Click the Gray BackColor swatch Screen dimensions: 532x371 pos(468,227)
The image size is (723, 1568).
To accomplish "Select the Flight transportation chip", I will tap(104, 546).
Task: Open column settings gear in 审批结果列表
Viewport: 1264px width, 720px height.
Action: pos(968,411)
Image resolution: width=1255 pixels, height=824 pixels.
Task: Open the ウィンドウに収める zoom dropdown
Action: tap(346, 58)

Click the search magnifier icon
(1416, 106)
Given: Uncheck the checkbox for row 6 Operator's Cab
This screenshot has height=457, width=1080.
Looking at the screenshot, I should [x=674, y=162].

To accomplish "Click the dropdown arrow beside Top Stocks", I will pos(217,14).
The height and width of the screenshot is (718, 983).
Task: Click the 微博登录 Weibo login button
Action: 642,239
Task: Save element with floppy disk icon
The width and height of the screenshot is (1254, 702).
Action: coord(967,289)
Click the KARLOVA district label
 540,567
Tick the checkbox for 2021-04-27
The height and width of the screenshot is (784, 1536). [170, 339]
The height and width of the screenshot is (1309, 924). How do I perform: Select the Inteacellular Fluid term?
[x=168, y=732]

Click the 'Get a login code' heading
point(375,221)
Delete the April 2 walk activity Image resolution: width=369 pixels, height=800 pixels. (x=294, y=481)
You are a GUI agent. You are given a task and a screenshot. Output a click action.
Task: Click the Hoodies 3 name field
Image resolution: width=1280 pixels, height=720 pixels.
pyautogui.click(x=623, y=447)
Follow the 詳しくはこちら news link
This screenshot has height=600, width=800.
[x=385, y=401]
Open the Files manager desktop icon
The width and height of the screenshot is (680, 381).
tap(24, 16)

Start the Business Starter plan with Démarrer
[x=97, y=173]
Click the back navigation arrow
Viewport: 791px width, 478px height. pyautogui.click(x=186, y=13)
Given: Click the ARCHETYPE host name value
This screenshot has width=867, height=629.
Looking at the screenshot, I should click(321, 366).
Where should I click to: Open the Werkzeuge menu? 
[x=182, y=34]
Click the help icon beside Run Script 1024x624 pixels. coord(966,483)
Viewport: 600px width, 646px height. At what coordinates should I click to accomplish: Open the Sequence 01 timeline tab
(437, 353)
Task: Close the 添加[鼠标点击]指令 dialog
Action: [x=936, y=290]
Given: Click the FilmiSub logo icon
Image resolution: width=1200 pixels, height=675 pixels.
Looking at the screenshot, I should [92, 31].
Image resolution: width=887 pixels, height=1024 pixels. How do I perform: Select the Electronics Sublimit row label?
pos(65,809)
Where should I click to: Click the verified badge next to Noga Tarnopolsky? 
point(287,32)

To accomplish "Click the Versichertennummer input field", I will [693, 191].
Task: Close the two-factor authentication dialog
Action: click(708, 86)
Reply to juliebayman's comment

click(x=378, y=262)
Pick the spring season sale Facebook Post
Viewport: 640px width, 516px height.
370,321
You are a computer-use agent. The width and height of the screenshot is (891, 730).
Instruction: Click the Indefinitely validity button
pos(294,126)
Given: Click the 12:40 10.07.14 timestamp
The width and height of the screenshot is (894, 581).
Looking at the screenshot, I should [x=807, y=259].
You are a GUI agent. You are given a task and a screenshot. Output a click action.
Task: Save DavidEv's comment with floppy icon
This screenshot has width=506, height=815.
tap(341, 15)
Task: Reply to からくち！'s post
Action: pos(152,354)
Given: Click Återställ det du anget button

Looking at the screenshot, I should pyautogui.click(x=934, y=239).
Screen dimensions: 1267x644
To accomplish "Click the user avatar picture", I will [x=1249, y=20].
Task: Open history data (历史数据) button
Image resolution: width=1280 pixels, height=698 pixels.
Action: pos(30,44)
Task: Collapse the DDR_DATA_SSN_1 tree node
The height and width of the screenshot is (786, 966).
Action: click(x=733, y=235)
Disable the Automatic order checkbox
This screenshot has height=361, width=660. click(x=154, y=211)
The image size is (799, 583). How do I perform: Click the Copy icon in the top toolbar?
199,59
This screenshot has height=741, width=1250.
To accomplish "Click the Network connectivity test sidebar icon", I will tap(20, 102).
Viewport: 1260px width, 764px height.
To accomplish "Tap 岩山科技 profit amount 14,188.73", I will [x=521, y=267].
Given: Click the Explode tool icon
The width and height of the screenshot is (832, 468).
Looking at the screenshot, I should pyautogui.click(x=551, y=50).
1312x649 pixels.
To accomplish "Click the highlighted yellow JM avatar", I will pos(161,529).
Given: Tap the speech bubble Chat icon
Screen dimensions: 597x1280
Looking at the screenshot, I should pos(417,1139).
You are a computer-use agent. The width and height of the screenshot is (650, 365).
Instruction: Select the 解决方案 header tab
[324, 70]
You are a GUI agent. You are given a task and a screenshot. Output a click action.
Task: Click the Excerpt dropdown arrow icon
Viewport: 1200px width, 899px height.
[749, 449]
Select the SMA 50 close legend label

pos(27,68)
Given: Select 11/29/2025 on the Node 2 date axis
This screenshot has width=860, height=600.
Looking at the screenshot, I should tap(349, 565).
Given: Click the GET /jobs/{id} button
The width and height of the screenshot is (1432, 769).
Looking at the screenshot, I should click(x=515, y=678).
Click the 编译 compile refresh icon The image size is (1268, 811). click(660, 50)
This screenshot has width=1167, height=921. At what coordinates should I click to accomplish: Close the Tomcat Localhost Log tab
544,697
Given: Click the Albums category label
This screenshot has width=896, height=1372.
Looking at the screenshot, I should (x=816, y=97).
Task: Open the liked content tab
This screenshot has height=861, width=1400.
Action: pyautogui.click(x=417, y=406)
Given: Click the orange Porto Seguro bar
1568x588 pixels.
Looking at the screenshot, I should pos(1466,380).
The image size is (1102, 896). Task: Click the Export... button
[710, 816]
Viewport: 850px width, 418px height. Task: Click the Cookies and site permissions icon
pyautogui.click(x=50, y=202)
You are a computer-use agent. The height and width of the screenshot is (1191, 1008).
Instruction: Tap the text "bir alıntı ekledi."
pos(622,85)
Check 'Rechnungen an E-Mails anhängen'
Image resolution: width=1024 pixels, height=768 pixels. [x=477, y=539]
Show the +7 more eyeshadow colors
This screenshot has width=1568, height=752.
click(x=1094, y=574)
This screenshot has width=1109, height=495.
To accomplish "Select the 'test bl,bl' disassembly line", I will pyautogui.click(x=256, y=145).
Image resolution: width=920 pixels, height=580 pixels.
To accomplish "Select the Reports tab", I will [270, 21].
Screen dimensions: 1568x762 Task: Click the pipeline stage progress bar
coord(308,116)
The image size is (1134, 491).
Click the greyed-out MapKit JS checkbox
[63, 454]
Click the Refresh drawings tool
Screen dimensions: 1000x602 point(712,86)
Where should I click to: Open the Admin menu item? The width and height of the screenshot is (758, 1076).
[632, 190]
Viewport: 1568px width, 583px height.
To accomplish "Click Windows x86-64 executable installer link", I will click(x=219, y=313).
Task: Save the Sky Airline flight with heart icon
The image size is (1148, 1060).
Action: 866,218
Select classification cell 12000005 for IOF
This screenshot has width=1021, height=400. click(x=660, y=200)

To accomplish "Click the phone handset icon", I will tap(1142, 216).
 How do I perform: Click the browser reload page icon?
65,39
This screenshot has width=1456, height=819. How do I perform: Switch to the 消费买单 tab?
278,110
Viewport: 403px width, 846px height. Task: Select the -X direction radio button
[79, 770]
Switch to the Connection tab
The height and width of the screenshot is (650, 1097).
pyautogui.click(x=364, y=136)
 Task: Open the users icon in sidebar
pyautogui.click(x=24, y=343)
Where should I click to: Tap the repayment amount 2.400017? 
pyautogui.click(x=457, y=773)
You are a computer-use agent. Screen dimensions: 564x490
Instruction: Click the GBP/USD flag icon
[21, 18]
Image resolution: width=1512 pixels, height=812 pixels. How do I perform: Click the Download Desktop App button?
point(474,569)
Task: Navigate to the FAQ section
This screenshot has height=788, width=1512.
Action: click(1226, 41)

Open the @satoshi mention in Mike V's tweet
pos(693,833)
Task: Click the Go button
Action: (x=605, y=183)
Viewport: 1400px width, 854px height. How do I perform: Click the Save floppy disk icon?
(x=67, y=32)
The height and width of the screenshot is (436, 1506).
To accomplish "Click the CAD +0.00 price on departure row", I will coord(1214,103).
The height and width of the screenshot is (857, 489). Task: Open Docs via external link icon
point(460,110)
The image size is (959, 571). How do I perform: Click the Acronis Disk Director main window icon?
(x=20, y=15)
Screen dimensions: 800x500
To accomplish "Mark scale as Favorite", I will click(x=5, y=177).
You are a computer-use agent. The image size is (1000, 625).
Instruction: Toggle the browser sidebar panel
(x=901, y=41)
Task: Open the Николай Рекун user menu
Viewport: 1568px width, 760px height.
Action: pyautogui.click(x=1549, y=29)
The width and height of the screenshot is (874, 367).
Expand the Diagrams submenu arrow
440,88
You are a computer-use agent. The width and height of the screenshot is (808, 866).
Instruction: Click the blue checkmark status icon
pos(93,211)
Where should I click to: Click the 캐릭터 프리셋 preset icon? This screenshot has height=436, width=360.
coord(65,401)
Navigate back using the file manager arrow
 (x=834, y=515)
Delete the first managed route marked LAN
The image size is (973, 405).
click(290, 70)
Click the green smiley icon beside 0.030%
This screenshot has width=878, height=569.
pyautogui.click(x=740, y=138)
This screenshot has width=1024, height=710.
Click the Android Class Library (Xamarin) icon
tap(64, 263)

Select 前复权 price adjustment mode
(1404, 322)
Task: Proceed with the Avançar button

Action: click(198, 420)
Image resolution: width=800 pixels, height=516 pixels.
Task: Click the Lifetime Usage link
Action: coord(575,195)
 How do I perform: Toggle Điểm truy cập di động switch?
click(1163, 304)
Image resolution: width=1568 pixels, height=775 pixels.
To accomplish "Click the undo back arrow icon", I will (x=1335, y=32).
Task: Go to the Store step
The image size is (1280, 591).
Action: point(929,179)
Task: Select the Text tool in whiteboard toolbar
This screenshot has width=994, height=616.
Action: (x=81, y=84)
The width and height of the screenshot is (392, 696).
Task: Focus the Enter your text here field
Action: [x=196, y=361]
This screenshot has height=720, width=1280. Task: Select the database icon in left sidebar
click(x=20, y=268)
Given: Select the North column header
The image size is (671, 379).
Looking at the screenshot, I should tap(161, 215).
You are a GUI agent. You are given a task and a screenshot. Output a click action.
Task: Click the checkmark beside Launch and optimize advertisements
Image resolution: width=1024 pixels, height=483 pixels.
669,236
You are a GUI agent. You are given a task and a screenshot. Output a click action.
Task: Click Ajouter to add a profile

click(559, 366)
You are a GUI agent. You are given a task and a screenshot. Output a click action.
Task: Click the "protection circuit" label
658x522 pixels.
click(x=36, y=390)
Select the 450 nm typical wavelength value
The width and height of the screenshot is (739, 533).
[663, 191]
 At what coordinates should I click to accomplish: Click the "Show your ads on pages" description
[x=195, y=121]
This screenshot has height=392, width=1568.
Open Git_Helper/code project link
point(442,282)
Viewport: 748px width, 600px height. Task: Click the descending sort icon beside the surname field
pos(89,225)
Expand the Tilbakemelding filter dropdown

## Exercise aim
Using the records above, set down exactly the lines from the one with "The image size is (799, 583)." through the one with "1312x649 pixels.", inclusive, and nothing more.

## Solution for this task
The image size is (799, 583). How do I perform: Click the Copy icon in the top toolbar?
199,59
This screenshot has height=741, width=1250.
To accomplish "Click the Network connectivity test sidebar icon", I will tap(20, 102).
Viewport: 1260px width, 764px height.
To accomplish "Tap 岩山科技 profit amount 14,188.73", I will [x=521, y=267].
Given: Click the Explode tool icon
The width and height of the screenshot is (832, 468).
Looking at the screenshot, I should pyautogui.click(x=551, y=50).
1312x649 pixels.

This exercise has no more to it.